Small businesses that provide utility services like food, accommodation, and laundry also suffered significant losses. Restriction on gathering or movement in the streets resulted in little or no patronage of these businesses. Business travel ceased.
In a study conducted in the United States, 41.3% of businesses temporarily closed their doors because of COVID-19. Another study posited that more than 25% of businesses could shut down permanently without intervention.
However, newer ways of working had to be adopted for the industries that later thrived. Ironically, many of these ‘newer’ ways are not new. They existed in the fringes before the pandemic. The pandemic created the perfect situation for their widespread adoption.

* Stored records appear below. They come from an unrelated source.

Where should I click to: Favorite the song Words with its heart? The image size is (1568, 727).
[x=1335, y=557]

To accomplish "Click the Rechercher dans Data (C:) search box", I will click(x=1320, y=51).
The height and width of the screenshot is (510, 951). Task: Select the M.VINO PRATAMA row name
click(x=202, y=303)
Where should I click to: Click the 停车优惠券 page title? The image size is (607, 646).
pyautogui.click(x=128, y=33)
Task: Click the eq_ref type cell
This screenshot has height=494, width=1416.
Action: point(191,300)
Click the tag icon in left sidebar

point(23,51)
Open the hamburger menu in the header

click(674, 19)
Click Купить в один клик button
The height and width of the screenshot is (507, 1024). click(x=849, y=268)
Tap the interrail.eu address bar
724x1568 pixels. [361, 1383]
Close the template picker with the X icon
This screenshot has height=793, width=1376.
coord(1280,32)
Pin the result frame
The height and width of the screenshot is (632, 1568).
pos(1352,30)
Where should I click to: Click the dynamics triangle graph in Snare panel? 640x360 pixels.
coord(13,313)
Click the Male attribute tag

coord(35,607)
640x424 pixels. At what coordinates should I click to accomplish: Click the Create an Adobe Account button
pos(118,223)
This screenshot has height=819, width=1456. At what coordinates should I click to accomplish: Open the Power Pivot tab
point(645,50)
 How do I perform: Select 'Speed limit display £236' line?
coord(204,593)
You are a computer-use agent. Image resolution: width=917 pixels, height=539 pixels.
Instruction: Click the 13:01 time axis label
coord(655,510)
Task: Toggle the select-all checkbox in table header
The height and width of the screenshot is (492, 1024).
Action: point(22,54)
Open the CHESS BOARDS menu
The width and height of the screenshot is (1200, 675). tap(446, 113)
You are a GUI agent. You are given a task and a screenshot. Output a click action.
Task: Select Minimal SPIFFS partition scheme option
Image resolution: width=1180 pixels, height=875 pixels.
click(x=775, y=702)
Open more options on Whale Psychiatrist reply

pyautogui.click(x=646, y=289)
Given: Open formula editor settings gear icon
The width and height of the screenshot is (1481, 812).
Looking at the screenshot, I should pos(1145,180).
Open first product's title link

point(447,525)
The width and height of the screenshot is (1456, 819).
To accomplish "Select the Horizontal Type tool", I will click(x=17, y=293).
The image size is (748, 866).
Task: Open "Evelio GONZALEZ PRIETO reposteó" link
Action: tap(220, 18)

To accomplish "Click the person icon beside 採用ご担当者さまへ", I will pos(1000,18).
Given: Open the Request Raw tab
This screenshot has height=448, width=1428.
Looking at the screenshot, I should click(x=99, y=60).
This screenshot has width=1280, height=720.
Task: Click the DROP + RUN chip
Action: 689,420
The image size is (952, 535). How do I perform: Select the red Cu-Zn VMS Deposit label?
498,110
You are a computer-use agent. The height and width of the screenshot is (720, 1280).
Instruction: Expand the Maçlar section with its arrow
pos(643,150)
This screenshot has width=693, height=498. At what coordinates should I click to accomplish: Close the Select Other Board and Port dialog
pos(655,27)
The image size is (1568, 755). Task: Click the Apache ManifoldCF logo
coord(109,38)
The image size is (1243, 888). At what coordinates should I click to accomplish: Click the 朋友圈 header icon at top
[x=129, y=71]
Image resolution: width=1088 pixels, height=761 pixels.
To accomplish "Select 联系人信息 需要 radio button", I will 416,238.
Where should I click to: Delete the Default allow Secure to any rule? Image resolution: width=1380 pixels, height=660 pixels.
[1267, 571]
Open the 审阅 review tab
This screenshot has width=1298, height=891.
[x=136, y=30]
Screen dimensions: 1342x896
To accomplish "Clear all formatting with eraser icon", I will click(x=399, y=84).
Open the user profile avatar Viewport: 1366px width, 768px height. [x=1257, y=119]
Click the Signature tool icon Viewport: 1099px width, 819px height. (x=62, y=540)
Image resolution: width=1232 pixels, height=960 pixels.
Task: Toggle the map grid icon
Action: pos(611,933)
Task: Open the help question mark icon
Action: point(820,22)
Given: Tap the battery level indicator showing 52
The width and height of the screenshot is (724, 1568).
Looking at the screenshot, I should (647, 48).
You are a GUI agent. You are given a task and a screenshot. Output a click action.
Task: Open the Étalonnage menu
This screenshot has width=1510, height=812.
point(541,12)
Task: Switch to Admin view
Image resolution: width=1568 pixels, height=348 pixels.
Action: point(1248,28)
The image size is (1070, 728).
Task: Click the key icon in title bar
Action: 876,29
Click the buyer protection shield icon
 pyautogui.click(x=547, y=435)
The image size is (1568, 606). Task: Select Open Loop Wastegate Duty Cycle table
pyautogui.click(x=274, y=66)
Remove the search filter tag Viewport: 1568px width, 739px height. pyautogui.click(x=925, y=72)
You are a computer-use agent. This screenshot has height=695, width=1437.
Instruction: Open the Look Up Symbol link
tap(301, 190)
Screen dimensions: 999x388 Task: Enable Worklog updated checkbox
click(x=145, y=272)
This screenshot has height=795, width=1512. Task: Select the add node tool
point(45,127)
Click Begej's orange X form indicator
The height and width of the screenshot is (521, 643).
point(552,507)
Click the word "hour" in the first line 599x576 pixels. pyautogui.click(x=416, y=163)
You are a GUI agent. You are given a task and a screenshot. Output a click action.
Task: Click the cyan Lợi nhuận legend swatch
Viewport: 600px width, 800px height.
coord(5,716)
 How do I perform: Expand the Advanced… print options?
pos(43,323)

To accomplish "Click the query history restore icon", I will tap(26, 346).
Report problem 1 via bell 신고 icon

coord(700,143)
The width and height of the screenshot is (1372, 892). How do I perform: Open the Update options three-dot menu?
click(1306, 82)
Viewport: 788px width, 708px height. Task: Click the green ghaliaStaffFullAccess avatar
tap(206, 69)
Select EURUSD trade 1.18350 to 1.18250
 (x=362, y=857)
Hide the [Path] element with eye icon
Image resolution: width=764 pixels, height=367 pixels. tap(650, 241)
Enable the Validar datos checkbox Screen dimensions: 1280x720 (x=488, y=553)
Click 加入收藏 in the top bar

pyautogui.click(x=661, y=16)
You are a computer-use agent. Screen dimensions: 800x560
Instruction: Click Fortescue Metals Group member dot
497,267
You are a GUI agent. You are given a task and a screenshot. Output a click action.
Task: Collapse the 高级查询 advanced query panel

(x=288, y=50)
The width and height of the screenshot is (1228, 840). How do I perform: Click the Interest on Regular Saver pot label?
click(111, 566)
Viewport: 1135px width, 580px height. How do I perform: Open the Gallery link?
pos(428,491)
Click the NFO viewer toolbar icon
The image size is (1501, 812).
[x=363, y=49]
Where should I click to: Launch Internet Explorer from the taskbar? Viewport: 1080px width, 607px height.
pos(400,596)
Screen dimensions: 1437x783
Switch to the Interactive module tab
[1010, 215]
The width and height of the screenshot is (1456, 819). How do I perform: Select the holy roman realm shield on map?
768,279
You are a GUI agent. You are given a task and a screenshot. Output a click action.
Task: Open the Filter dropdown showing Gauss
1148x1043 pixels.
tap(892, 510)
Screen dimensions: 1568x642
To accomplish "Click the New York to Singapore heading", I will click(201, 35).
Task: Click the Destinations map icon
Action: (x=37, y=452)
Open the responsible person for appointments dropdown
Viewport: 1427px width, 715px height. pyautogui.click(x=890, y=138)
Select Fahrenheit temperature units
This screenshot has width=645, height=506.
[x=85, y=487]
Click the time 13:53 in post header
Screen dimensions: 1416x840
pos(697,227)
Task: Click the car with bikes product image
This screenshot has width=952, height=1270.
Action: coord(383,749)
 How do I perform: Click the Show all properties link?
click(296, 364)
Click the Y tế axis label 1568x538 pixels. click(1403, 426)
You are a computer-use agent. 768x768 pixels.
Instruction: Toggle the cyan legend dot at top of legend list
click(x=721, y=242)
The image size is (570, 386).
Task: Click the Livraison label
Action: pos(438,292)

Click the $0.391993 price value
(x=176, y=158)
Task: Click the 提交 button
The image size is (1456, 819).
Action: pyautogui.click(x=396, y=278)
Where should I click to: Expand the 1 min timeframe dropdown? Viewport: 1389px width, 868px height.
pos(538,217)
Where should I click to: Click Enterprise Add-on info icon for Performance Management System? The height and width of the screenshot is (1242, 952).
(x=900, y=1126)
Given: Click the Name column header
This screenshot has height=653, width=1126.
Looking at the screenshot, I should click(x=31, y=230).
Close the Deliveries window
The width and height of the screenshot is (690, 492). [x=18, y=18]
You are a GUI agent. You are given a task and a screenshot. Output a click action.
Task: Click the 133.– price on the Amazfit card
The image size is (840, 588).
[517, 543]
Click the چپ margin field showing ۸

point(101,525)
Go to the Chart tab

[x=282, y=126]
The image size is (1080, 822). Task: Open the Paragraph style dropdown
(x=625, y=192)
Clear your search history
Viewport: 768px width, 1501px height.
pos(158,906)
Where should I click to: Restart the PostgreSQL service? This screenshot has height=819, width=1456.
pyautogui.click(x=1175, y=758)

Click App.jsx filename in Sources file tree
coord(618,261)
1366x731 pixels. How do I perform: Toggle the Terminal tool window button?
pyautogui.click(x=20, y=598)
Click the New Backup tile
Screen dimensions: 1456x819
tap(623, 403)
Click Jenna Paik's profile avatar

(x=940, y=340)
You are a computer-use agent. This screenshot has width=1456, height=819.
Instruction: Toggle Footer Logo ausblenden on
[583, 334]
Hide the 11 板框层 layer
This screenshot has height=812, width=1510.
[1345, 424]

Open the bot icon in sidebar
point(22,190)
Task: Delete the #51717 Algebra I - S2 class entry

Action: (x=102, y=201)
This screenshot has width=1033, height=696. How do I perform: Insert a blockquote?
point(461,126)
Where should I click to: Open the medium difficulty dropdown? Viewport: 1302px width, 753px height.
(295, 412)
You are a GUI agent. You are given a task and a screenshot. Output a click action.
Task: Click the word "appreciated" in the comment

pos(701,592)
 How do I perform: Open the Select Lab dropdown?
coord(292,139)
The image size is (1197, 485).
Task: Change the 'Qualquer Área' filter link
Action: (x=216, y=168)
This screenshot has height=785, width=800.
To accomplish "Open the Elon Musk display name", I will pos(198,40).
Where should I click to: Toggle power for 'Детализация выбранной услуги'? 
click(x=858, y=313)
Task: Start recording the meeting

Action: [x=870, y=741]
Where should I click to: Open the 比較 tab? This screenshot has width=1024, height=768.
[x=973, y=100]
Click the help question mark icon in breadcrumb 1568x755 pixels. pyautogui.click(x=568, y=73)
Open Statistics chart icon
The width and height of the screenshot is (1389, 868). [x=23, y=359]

Some of these changes in working methods due to the COVID-19 pandemic are described below.
This is the enormous legacy of the pandemic in the job market. The pandemic made working remotely a norm. The job market has witnessed a fourfold increase in remote jobs during the pandemic.
The volume of jobs done remotely or at home may reduce, but it will remain higher than pre-pandemic levels. This is because instead of a total return to physical presence in the workplace, employers and employees are now adopting a hybrid working system.
Some big companies have made announcements that their workers can work either from home or in their chosen offices. Thus, employees have flexible schedules and manage their time as they see fit. The pandemic may have caused the (time) emancipation of the modern worker.
Faster Adoption of AI/Automation to Lessen Contact and Increase Efficiency
AI (Artificial Intelligence) has been a threat to the job market long before the pandemic. However, the pandemic allowed us to glimpse what work would look like after AI takes over.
During the pandemic, AI was deployed in exciting ways. In some workplaces, workers benefit from the assistance of artificial intelligence to carry out their work. In contrast, some workplaces develop robots that replace workers. In other scenarios, a hybrid model was adopted. The human worker either plays the role of a supervisor or works in concert with AI to complete their tasks.
AI and automation helped reduce workplace density and allowed increased efficiency. Many companies, especially ones with warehouses and stores, call centers, and manufacturing plants, are typical examples of where AI/Automation was used to these ends.
A McKinsey Survey reports that many CEOs are setting up significant investments in AI and automation as we advance. The pandemic helped identify how automation can help increase efficiency even in unexpected industries. As a result, we can look forward to a future of work where AI plays a significant role in industrial processes.
One of the accompanying effects of remote working is an increased talent pool. Location is no longer a significant factor to consider when hiring. This opens up previously location-specific jobs to many applicants. And this doesn’t look like it will stop anytime soon.
The job market is getting genuinely globalized. As a result, anyone with the requisite skills can get an appropriate role regardless of location. As a result, competition for many job openings is almost double what was pre-pandemic.
The World Bank reported a 1.3% and 7.5% increase in internet usage in low and middle-income countries in the first quarter of 2020. Work shifted from traditional workspaces to digital workspaces.
The use of video-conferencing tools skyrocketed during the pandemic. Business travel was almost impossible, and workers had to employ digital tools to fulfill their communication aims.
Also, the Use of Collaboration tools surged too. Workers were scattered across different geographical locations. These tools enabled them to synchronize work and complete various job tasks.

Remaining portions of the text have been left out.